Download or read book Lectio Divina as Contemplative Pedagogy written by Mary Keator. This book was released on 2017-12-14. Available in PDF, EPUB and Kindle. Book excerpt: Offering an original application of the ancient monastic practice of lectio divina to the humanities, this book demonstrates the need for further emphasis on deep reading, reflection, and contemplation in contemporary university classrooms. Each chapter provides readers with an historical overview of the four movements of this monastic method: lectio (reading), meditatio (interpreting), oratio (responding), and contemplatio (experiencing wisdom), and suggests ways to incorporate these practices in humanites courses. Keator demonstrates that the lectio divina method is a viable pedagogical tool to guide students slowly and methodically through literary texts and into a subjective experience of wisdom and meaning.
Download or read book Mediation and Love written by Leyla Rouhi. This book was released on 1999. Available in PDF, EPUB and Kindle. Book excerpt: This study offers a comprehensive typology of the Figure of the Medieval go-between across several Near-Eastern and European genres, and pays special attention to the role of intertextuality and history in the conception of the figure.

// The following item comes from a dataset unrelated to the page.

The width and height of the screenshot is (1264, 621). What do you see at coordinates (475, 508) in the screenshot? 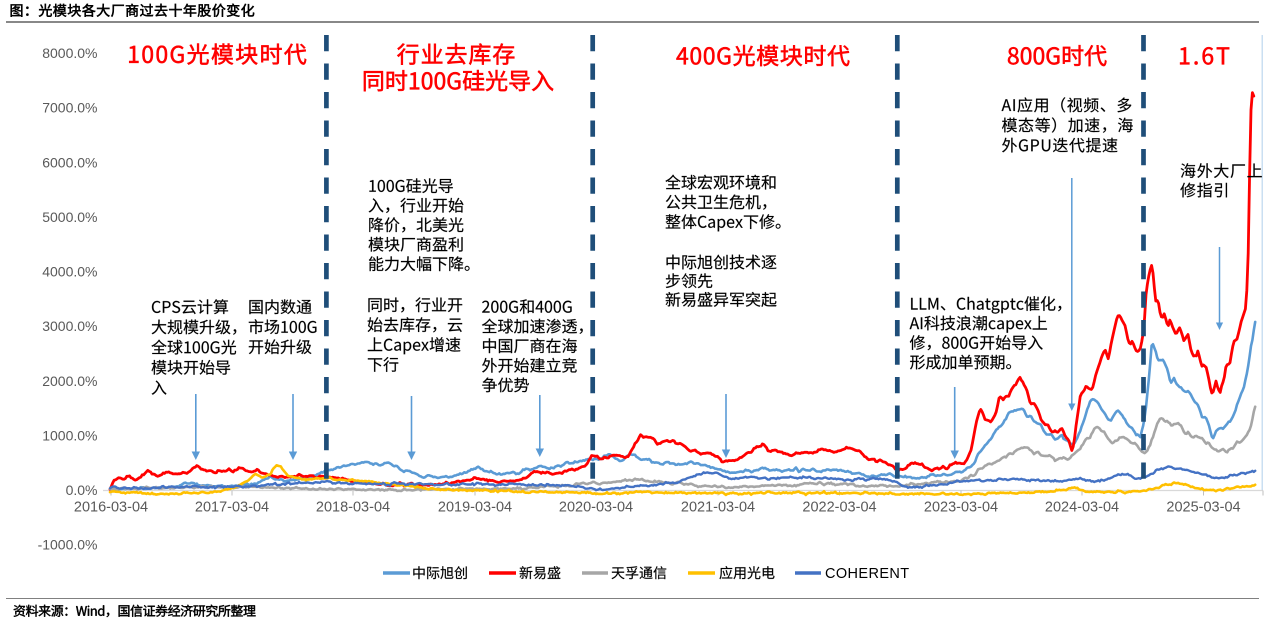
I see `svg-text: 2019-03-04` at bounding box center [475, 508].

Download or read book Erasmus and the Middle Ages written by István Bejczy. This book was released on 2001-08-06. Available in PDF, EPUB and Kindle. Book excerpt: The aim of this book is to examine Erasmus’ attitude toward the medieval past and to relate it to his historical consciousness. More than any other Renaissance humanist, Erasmus was committed to the goal of building an alternative to medieval civilisation. In his view, the restoration and study of ancient pagan and Christian literature would result in an elevation of cultural and intellectual as well as moral and spiritual standards. Yet these very assumptions appear to be challenged by Erasmus’ specific observations on the course of history up to his own day. The present study is the first to show a fault line between the basic ideas of Erasmus’ Christian humanism and his view of the actual development of humanity through the ages.
Author :Tabitta Van Nouhuys Release :1998 Genre :History Kind :eBook Book Rating :049/5 ( reviews)

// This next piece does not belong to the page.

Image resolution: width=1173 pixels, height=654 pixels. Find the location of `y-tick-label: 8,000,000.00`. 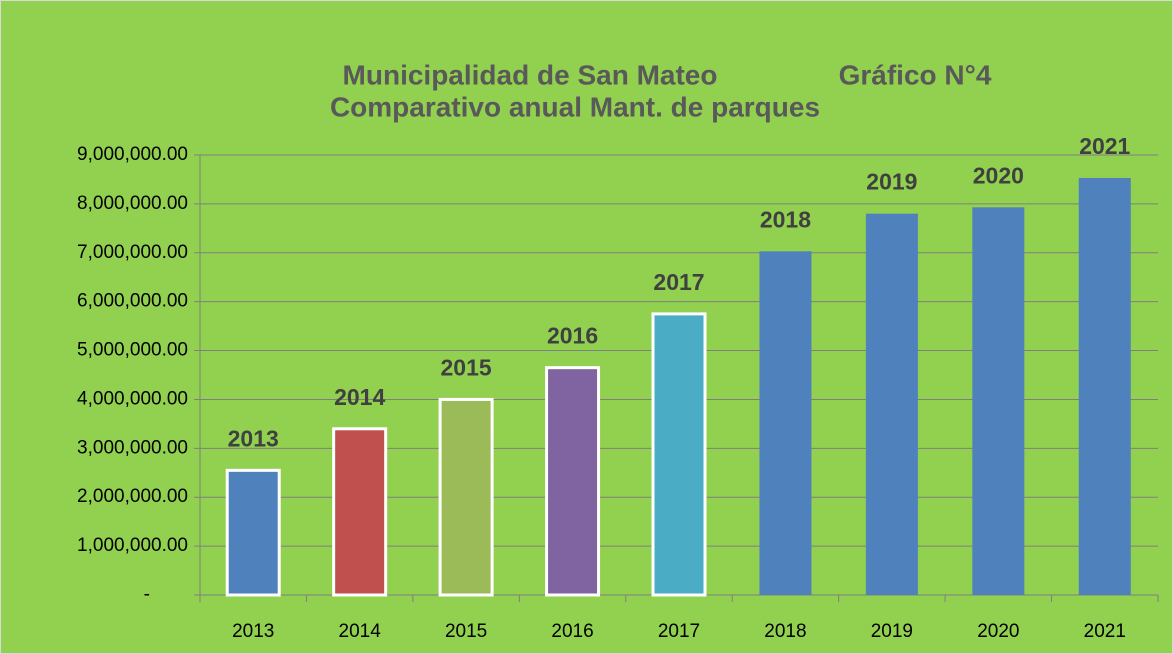

y-tick-label: 8,000,000.00 is located at coordinates (132, 204).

Download or read book The Ages of Two-faced Janus written by Tabitta Van Nouhuys. This book was released on 1998. Available in PDF, EPUB and Kindle. Book excerpt: This volume deals with the tracts - Latin and vernacular - published in the Netherlands on the comets of 1577 and 1618. Central to the book is the question of how these cometary appearances influenced the Aristotelian world view. This is the first lengthy examination of the decline of Aristotelian cosmology in the Netherlands. Its demonstration of the connection between cosmological and political views renders the book useful to historians of general Dutch history, as well as historians of science.